None of that suggests the Democrats or Republicans will win any of those states, and being registered with a given party doesn’t always translate to voting for that party’s presidential candidate. Trump, for example, has also argued that he will have a strong crossover appeal and will be able to win over independents and some Democrats, while Clinton has been appealing to moderate Republicans who dislike the billionaire real-estate developer. There’s also still plenty of time for the numbers to change before November, since registration deadlines don’t arrive in most states until October.

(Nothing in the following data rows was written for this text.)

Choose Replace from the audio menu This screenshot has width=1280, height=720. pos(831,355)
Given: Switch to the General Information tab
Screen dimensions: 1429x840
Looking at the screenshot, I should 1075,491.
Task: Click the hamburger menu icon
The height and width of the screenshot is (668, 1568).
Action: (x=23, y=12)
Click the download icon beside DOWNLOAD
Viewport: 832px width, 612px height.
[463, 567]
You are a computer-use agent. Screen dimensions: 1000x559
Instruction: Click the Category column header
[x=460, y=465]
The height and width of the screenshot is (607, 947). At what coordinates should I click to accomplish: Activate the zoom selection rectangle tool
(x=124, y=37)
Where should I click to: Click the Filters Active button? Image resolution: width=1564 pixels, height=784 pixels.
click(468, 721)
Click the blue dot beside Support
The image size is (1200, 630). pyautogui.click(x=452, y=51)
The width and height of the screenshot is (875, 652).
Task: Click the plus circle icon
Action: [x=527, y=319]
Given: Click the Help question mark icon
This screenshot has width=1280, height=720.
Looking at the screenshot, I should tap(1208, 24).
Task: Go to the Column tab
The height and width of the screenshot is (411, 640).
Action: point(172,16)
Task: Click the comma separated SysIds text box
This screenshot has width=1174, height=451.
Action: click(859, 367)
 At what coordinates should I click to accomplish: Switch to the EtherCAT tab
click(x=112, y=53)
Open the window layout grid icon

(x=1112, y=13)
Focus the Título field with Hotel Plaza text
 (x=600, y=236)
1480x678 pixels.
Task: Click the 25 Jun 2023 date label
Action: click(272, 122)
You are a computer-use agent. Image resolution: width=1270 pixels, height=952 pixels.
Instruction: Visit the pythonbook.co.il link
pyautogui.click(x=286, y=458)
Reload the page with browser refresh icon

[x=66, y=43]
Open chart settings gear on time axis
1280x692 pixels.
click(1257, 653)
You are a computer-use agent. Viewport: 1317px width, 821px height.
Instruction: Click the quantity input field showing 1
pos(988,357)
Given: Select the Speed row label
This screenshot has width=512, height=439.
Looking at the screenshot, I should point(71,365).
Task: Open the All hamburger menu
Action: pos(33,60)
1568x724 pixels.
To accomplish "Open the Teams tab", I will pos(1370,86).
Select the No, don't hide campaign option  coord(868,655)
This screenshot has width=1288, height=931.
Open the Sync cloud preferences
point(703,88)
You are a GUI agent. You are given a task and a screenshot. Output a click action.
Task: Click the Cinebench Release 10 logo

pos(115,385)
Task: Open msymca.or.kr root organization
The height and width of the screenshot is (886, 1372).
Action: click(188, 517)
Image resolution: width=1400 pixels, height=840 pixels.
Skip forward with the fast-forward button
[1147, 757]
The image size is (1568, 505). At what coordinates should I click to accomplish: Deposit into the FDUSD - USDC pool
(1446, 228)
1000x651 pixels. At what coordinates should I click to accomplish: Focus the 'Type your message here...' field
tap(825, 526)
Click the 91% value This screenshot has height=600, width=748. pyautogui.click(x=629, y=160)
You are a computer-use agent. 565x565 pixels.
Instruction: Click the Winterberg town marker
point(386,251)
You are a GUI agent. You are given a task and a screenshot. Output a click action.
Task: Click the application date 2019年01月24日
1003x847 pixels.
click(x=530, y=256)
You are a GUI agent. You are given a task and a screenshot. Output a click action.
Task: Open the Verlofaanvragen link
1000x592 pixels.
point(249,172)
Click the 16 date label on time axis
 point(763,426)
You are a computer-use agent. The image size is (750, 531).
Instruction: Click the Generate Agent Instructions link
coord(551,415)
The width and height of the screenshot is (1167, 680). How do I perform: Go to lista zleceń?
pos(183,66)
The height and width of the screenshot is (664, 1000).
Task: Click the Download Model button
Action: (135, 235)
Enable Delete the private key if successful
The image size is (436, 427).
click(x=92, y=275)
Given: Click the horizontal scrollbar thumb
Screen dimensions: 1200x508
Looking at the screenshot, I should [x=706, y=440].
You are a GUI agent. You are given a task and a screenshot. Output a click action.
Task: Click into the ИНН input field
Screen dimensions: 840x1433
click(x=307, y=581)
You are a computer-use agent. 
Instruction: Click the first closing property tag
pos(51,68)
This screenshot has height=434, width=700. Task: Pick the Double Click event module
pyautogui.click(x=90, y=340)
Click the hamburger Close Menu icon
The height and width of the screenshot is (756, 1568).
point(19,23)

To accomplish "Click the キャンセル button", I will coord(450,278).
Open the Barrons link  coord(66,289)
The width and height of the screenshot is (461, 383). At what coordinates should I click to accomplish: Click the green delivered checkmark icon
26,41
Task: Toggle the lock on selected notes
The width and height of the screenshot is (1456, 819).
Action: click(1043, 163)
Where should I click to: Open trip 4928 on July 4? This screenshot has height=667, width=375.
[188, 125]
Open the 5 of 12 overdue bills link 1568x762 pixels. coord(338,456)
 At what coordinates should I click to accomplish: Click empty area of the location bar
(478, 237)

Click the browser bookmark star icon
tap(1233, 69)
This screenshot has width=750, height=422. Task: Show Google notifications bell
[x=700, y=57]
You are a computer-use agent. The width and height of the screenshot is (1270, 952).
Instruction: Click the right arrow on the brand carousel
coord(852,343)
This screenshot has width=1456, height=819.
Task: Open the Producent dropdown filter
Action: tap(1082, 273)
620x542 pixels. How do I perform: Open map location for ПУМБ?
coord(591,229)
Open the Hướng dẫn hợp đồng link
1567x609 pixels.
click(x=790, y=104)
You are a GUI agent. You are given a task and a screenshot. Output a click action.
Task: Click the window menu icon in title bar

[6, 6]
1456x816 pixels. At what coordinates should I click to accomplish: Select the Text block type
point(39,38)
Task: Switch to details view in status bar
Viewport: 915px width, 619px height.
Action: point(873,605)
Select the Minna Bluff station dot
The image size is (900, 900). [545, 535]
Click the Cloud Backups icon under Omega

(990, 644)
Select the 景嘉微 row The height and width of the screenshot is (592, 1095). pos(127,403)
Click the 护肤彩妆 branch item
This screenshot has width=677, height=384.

Based on current registration data and numbers from a similar time four years ago, the findings do reveal one important baseline for each party as they map out their plans to win the White House and make gains in Congress. The drive to register new voters will accelerate throughout the summer and fall, with the parties, non-profit organizations and the campaigns spending millions to gain an advantage.
“In a handful of states, it’s already begun,” said Pratt Wiley, national voter outreach director for the Democratic National Committee. “Ohio has a field team in place that will only grow exponentially over the course of the campaign season. Their primary task right now is to register voters.”
One other key variable is the significant growth since the last presidential election of those registered as independents, a reflection of dissatisfaction with both parties. Those unaffiliated voters grew in many of the states at a faster rate during the period than registrations of Democrats or Republicans. In Colorado, for example, registration of Democrats grew 12.6 percent and Republicans by 4.4 percent during the four years, while independents grew by 18.3 percent.
Independents, always a key part of trying to win a presidential election, represented 29 percent of the overall electorate in 2012, according to exit polls. Republican Mitt Romney won 50 percent of that vote, with Obama at 45 percent.
Over the past four years, Republicans have shown greater overall registration growth in the battleground states. The GOP added almost 614,000 voters in the seven states reviewed, while Democrats have gained about 289,000.
After placing less emphasis on voter registration than Democrats in previous election cycles, Republicans have repeatedly said they’re making it a greater focus in 2016. As part of that effort, the Republican National Committee used its nationwide voter database a year ago to create community “turfs,” including more than 1,300 in battleground states. In those areas, volunteers and paid staff will work to register new voters and make contact with independents and infrequent Republican voters.
“We call it conservative community organizing,” said Chris Carr, the RNC’s political director.
Since January, Carr said volunteers alone have registered 16,570 new Republican voters in Colorado, Florida, Iowa, Ohio, Nevada, North Carolina and Virginia, in addition to hundreds of thousands of newly registered Republicans nationally from this year’s primaries and caucuses.
Democrats have traditionally placed greater emphasis on expanding the electorate through registration because many of their supporters, including students and minorities, have a lower rate of registration and are more geographically mobile, meaning they need to update their address information.
“There’s also a lot of low-hanging fruit out there,” Wiley said, referring to such voters. “If we can get to them shortly after a move, those are folks you don’t need to talk to later on in the cycle.”